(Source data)
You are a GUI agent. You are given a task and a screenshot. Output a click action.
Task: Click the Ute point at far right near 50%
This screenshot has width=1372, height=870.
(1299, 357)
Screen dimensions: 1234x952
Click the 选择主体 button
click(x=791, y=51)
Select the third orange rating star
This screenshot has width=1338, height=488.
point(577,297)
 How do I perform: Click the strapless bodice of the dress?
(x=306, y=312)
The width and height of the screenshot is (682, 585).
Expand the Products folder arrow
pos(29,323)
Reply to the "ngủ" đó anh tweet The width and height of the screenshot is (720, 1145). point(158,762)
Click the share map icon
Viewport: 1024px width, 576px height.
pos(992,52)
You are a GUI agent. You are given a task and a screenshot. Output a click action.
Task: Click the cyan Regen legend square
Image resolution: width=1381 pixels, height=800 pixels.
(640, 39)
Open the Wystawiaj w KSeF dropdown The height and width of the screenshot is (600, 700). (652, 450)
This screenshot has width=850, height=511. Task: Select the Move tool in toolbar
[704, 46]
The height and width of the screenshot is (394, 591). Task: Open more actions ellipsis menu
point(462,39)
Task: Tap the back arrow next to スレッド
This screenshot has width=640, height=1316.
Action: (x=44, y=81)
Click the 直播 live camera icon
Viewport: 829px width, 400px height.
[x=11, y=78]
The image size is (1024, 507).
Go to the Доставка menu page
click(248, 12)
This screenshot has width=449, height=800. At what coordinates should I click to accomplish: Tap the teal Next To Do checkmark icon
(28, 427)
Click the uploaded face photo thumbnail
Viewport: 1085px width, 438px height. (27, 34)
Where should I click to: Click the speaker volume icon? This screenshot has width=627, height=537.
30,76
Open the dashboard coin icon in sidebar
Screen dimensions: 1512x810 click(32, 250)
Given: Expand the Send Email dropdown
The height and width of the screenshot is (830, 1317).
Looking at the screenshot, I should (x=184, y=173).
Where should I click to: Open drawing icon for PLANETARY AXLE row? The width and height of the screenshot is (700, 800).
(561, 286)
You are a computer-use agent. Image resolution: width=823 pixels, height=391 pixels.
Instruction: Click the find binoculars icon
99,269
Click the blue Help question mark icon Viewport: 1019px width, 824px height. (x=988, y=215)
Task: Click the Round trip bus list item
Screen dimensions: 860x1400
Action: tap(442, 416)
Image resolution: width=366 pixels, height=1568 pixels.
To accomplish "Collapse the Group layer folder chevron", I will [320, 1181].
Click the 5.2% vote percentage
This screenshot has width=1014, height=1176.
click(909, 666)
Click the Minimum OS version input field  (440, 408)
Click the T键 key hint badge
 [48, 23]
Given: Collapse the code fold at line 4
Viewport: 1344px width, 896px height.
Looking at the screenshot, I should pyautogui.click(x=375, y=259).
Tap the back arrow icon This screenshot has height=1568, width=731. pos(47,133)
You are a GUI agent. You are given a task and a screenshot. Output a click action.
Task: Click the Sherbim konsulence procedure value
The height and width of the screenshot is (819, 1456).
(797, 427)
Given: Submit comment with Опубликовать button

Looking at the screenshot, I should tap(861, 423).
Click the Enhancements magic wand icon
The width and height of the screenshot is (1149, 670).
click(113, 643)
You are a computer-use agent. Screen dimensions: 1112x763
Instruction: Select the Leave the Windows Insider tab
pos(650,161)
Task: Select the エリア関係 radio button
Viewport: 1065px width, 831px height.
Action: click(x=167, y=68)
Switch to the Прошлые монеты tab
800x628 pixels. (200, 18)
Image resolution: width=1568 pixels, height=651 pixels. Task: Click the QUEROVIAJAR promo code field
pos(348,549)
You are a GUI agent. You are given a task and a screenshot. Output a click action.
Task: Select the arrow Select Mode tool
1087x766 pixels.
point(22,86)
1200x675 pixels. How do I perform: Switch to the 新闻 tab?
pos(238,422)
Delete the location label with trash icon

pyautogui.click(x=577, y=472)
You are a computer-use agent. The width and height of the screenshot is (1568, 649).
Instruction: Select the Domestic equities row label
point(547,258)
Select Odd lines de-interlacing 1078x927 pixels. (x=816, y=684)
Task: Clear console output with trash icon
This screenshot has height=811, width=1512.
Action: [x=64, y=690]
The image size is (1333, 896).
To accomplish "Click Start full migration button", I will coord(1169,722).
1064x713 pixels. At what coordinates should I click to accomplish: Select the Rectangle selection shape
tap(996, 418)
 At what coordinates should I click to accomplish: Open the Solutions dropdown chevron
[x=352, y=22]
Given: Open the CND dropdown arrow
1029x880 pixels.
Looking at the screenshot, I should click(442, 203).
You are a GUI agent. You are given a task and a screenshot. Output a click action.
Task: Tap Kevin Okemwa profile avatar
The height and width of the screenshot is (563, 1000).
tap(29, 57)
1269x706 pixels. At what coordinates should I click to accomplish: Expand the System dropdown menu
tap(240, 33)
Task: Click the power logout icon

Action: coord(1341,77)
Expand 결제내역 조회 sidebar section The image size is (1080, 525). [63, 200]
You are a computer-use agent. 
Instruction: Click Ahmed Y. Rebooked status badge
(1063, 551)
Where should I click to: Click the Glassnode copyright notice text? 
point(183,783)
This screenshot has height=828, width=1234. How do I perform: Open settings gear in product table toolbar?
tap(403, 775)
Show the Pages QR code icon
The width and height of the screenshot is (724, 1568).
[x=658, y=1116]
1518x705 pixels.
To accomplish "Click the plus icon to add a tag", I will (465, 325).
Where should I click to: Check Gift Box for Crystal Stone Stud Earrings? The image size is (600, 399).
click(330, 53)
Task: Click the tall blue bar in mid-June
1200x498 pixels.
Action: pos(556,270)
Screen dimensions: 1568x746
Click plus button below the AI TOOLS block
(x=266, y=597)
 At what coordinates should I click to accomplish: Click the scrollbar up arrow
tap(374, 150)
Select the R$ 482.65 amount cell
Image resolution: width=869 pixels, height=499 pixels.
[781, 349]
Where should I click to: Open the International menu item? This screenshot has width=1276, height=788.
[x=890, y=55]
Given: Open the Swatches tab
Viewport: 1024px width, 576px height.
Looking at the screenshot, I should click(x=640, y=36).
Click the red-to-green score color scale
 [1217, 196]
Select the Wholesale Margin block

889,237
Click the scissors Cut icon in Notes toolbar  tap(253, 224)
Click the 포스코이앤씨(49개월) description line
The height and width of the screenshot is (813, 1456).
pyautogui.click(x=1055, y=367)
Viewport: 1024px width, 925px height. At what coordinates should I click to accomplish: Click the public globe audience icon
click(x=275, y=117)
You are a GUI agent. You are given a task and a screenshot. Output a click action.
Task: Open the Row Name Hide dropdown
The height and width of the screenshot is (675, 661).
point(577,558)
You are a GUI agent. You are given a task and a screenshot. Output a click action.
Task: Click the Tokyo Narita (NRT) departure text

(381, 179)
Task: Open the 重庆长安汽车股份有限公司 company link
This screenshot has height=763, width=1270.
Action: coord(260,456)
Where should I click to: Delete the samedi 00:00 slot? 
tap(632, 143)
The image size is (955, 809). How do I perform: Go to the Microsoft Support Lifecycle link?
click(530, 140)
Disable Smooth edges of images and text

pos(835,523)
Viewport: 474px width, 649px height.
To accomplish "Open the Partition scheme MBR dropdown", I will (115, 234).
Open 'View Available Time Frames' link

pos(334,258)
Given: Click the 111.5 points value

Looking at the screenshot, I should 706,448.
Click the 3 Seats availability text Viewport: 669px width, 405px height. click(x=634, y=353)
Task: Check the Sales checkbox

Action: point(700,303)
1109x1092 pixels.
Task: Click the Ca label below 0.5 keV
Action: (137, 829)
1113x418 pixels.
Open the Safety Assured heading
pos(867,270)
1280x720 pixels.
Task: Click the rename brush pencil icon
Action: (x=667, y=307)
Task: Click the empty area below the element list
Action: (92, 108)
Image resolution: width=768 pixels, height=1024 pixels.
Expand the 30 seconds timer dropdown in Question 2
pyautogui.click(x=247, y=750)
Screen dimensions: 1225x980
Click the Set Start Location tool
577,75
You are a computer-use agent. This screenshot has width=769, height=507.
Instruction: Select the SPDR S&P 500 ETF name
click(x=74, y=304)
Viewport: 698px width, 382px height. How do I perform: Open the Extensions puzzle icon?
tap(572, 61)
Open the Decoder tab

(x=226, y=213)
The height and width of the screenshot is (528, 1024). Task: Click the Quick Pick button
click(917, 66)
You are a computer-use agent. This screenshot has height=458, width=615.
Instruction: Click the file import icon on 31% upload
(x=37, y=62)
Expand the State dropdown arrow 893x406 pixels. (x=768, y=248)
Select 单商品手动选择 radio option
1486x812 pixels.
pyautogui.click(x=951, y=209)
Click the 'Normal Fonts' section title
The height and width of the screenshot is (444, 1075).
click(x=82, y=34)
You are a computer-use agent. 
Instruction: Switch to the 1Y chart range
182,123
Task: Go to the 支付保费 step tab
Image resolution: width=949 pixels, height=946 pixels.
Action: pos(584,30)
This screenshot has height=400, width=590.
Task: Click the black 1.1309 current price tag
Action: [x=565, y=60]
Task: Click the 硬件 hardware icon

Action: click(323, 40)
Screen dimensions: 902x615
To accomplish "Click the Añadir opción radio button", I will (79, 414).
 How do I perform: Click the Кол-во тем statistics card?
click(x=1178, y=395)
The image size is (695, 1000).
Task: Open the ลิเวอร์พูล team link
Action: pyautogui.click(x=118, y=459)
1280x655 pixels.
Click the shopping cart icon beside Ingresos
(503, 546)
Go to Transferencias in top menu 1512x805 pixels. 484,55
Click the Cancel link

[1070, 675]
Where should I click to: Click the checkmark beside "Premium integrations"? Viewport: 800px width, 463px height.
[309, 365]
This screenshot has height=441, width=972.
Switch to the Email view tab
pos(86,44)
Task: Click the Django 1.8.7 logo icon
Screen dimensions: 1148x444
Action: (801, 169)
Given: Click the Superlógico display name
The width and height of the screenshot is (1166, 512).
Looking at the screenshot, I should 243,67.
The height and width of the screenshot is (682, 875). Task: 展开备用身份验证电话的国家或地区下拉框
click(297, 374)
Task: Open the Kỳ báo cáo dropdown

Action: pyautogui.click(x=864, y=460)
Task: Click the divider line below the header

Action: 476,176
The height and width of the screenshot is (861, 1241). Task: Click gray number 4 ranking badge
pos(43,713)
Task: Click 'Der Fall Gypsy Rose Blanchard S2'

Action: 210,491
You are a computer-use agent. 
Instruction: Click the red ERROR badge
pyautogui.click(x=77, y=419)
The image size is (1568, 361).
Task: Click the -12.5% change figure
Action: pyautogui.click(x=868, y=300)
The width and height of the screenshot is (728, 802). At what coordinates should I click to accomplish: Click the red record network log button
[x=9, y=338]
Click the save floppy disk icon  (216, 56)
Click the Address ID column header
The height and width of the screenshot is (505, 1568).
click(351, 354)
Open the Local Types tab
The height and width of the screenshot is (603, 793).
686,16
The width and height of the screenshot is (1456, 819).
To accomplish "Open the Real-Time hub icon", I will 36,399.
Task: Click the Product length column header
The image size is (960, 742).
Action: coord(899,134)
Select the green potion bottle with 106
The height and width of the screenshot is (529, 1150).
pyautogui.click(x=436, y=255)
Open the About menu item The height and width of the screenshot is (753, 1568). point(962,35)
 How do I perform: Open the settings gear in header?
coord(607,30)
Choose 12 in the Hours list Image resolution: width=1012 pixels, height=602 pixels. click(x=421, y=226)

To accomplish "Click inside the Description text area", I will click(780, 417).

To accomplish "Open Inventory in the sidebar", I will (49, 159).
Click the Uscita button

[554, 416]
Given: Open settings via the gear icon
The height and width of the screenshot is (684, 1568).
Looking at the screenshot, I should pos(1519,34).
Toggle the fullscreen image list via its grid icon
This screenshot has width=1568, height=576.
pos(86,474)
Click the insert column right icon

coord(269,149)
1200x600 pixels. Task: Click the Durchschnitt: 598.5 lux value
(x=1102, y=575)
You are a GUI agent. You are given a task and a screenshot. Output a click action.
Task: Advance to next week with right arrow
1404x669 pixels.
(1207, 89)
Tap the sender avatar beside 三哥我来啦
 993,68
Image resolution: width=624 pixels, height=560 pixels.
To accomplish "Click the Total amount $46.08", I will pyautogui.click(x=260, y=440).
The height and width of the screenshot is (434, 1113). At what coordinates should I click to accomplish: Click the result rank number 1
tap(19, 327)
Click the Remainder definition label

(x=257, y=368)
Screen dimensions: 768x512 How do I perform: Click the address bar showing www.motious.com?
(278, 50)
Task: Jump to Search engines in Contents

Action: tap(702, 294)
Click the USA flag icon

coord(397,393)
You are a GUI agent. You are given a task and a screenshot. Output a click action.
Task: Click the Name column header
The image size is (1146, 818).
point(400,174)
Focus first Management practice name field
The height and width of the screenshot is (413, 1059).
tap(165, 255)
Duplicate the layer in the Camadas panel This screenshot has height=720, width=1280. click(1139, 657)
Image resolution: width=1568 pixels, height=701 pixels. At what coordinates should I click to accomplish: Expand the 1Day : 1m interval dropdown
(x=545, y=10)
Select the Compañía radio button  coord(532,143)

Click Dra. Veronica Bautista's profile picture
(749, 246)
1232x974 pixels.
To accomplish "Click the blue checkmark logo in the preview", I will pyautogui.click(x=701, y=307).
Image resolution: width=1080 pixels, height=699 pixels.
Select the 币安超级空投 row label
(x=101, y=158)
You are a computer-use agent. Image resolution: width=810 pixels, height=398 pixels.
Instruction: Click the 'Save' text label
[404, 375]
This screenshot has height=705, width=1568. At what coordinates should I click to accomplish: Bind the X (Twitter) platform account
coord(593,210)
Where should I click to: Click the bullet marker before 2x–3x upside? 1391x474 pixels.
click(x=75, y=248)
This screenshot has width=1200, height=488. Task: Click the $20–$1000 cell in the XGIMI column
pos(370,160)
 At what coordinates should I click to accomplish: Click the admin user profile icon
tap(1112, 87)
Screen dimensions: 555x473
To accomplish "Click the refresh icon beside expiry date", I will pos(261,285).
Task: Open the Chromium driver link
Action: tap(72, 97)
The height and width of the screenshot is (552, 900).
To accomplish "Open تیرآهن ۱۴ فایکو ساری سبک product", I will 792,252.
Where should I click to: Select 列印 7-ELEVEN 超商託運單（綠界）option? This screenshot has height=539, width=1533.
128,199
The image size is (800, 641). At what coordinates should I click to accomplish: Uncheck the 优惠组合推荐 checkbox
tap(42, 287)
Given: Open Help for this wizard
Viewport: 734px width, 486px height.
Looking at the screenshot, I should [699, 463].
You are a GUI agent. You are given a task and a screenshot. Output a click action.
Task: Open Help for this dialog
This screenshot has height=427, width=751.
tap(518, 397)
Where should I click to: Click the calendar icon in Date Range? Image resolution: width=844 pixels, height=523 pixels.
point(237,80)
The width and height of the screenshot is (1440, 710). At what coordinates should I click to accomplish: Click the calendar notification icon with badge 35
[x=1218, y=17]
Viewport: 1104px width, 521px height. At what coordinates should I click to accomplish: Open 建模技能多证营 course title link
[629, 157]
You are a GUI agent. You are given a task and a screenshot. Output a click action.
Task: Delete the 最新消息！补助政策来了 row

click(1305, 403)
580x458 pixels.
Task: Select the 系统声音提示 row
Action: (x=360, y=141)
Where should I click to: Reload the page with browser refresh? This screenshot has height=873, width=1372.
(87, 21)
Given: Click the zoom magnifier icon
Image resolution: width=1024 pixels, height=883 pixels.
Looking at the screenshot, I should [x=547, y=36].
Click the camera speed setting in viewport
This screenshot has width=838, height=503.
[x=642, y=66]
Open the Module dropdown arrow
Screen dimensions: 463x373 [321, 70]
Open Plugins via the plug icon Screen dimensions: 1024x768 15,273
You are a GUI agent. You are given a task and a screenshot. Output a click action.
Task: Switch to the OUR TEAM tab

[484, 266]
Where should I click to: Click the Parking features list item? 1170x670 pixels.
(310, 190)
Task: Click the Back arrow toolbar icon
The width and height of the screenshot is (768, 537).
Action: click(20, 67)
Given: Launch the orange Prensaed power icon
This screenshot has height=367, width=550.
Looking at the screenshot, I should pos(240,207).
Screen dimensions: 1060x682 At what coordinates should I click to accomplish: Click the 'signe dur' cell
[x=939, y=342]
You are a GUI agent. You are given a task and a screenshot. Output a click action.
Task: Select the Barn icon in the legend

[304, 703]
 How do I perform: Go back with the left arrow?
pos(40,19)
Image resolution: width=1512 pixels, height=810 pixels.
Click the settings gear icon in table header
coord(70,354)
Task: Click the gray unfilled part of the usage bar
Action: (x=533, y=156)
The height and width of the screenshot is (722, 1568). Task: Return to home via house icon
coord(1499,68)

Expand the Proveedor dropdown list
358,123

Instructions for the task → All lines above between those holding "Click Dra. Veronica" and "Screen dimensions: 555x473", inclusive, must be set down unchanged, and no other line may be included.

Written answer →
Click Dra. Veronica Bautista's profile picture
(749, 246)
1232x974 pixels.
To accomplish "Click the blue checkmark logo in the preview", I will pyautogui.click(x=701, y=307).
Image resolution: width=1080 pixels, height=699 pixels.
Select the 币安超级空投 row label
(x=101, y=158)
You are a computer-use agent. Image resolution: width=810 pixels, height=398 pixels.
Instruction: Click the 'Save' text label
[404, 375]
This screenshot has height=705, width=1568. At what coordinates should I click to accomplish: Bind the X (Twitter) platform account
coord(593,210)
Where should I click to: Click the bullet marker before 2x–3x upside? 1391x474 pixels.
click(x=75, y=248)
This screenshot has width=1200, height=488. Task: Click the $20–$1000 cell in the XGIMI column
pos(370,160)
 At what coordinates should I click to accomplish: Click the admin user profile icon
tap(1112, 87)
Screen dimensions: 555x473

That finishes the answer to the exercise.